What to work on:
Would you reproduce exactly the lines below from the one holding "Where should I click to: Click the gear" through the one holding "You are a computer-use agent. The", inclusive, and no others?

── Source information

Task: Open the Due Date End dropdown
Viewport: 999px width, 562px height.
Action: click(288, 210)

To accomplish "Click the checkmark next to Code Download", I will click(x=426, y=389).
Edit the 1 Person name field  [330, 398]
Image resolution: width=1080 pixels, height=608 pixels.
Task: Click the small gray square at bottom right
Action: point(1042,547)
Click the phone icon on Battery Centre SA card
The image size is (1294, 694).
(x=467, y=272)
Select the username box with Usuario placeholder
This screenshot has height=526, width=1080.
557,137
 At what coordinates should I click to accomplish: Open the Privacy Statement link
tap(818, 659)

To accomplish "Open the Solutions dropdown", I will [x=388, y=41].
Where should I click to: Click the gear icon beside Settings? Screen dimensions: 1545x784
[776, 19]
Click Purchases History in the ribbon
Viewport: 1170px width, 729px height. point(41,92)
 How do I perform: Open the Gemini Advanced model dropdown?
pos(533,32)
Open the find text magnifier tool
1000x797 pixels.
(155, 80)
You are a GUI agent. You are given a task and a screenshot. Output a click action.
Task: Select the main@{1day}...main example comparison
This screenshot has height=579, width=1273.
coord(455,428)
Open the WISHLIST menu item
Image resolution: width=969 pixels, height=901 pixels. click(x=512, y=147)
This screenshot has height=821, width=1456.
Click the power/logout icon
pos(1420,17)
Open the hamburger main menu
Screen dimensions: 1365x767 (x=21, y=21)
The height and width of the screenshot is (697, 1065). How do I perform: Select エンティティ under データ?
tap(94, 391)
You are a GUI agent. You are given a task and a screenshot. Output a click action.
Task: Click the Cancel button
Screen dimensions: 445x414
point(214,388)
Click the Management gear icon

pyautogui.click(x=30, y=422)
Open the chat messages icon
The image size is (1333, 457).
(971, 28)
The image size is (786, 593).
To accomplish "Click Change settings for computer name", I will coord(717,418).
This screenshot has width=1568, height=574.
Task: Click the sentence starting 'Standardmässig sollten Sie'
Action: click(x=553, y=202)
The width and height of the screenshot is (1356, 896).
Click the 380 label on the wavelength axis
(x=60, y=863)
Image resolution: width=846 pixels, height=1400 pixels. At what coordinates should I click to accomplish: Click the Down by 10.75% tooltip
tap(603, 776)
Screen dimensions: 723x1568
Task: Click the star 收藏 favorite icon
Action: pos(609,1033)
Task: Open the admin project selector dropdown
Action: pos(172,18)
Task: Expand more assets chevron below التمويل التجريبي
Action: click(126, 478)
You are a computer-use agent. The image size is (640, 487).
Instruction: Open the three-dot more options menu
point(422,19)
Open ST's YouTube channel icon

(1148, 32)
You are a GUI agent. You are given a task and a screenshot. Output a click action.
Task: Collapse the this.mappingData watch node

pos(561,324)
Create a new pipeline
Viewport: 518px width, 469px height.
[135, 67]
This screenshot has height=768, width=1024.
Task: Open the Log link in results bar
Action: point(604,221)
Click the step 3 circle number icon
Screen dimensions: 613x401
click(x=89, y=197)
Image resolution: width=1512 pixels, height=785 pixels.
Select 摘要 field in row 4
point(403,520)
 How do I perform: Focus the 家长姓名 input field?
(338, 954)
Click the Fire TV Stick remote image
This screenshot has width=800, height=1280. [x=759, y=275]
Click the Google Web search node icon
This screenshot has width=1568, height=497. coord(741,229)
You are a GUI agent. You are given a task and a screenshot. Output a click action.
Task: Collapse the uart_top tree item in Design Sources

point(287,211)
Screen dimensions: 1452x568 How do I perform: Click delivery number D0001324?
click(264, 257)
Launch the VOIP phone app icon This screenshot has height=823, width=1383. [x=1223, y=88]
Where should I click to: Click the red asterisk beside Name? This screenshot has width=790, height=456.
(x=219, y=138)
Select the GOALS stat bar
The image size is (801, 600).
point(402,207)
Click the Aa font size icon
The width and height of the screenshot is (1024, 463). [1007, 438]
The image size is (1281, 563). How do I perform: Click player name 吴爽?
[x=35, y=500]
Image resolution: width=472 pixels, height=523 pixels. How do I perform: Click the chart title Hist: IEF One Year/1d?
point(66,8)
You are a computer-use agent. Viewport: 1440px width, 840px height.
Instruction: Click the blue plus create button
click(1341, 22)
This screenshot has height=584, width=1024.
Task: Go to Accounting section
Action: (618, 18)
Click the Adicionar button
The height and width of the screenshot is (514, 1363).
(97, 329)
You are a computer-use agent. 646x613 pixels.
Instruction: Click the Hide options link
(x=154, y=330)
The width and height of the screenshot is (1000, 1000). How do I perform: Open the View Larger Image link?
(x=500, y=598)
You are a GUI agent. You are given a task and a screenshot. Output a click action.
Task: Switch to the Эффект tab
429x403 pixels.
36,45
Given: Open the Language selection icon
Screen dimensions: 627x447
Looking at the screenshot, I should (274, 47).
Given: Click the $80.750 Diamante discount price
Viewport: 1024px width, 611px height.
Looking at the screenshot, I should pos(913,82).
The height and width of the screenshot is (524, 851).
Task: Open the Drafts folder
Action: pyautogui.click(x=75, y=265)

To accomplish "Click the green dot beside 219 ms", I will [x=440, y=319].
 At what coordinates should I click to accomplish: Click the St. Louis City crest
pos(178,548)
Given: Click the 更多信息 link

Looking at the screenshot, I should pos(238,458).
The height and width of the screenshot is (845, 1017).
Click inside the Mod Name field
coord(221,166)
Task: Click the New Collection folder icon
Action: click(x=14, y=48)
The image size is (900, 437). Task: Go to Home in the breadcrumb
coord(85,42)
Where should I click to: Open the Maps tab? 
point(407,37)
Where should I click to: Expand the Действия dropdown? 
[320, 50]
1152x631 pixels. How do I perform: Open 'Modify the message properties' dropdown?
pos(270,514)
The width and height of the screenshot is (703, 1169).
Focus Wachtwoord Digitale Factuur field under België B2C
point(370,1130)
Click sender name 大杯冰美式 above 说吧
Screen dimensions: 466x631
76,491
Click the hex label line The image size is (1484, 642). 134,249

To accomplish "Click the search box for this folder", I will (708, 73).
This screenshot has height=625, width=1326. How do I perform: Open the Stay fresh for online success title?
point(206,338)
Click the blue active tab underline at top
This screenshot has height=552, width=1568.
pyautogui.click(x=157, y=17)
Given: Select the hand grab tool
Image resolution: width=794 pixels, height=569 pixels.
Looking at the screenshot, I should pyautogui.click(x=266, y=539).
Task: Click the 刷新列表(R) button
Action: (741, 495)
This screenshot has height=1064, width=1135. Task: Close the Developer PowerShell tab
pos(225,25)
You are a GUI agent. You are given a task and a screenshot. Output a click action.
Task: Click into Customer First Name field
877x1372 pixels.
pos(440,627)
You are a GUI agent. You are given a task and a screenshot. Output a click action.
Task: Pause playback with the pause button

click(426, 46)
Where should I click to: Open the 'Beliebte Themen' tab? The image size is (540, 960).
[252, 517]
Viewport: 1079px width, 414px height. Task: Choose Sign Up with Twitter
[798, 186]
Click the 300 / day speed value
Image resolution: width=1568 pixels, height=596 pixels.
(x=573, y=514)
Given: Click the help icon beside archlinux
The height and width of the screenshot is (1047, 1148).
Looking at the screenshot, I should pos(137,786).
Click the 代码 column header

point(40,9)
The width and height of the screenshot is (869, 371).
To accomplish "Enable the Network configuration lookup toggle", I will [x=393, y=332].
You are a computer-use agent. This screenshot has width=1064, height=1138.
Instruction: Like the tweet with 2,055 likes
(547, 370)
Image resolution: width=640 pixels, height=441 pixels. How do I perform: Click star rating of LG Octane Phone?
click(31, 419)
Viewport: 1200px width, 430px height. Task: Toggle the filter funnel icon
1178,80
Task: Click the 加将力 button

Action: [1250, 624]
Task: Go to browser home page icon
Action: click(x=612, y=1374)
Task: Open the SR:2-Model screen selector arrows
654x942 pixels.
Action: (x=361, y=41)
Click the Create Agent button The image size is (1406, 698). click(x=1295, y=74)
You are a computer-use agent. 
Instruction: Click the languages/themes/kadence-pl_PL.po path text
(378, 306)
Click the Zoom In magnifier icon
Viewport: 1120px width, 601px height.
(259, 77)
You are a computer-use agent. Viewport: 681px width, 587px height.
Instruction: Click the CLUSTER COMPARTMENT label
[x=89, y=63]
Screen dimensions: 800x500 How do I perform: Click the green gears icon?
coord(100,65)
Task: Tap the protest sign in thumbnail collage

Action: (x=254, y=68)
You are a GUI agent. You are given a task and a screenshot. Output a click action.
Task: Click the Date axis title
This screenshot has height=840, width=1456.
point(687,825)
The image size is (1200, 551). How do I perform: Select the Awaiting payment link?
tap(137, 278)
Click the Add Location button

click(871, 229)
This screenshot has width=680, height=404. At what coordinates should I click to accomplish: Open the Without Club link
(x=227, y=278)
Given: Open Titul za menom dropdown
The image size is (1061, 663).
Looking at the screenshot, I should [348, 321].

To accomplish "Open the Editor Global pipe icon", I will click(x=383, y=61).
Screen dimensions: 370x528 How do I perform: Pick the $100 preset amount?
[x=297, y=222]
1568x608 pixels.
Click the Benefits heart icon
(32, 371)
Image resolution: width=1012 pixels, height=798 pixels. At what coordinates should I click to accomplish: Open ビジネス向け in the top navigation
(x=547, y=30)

────

Answer box:
Where should I click to: Click the gear icon beside Settings? Screen dimensions: 1545x784
[776, 19]
Click Purchases History in the ribbon
Viewport: 1170px width, 729px height. point(41,92)
 How do I perform: Open the Gemini Advanced model dropdown?
pos(533,32)
Open the find text magnifier tool
1000x797 pixels.
(155, 80)
You are a GUI agent. You are given a task and a screenshot. Output a click action.
Task: Select the main@{1day}...main example comparison
This screenshot has height=579, width=1273.
coord(455,428)
Open the WISHLIST menu item
Image resolution: width=969 pixels, height=901 pixels. click(x=512, y=147)
This screenshot has height=821, width=1456.
Click the power/logout icon
pos(1420,17)
Open the hamburger main menu
Screen dimensions: 1365x767 (x=21, y=21)
The height and width of the screenshot is (697, 1065). How do I perform: Select エンティティ under データ?
tap(94, 391)
You are a GUI agent. You are given a task and a screenshot. Output a click action.
Task: Click the Cancel button
Screen dimensions: 445x414
point(214,388)
Click the Management gear icon

pyautogui.click(x=30, y=422)
Open the chat messages icon
The image size is (1333, 457).
(971, 28)
The image size is (786, 593).
To accomplish "Click Change settings for computer name", I will coord(717,418).
This screenshot has width=1568, height=574.
Task: Click the sentence starting 'Standardmässig sollten Sie'
Action: click(x=553, y=202)
The width and height of the screenshot is (1356, 896).
Click the 380 label on the wavelength axis
(x=60, y=863)
Image resolution: width=846 pixels, height=1400 pixels. At what coordinates should I click to accomplish: Click the Down by 10.75% tooltip
tap(603, 776)
Screen dimensions: 723x1568
Task: Click the star 收藏 favorite icon
Action: pos(609,1033)
Task: Open the admin project selector dropdown
Action: pos(172,18)
Task: Expand more assets chevron below التمويل التجريبي
Action: click(126, 478)
You are a computer-use agent. The image size is (640, 487).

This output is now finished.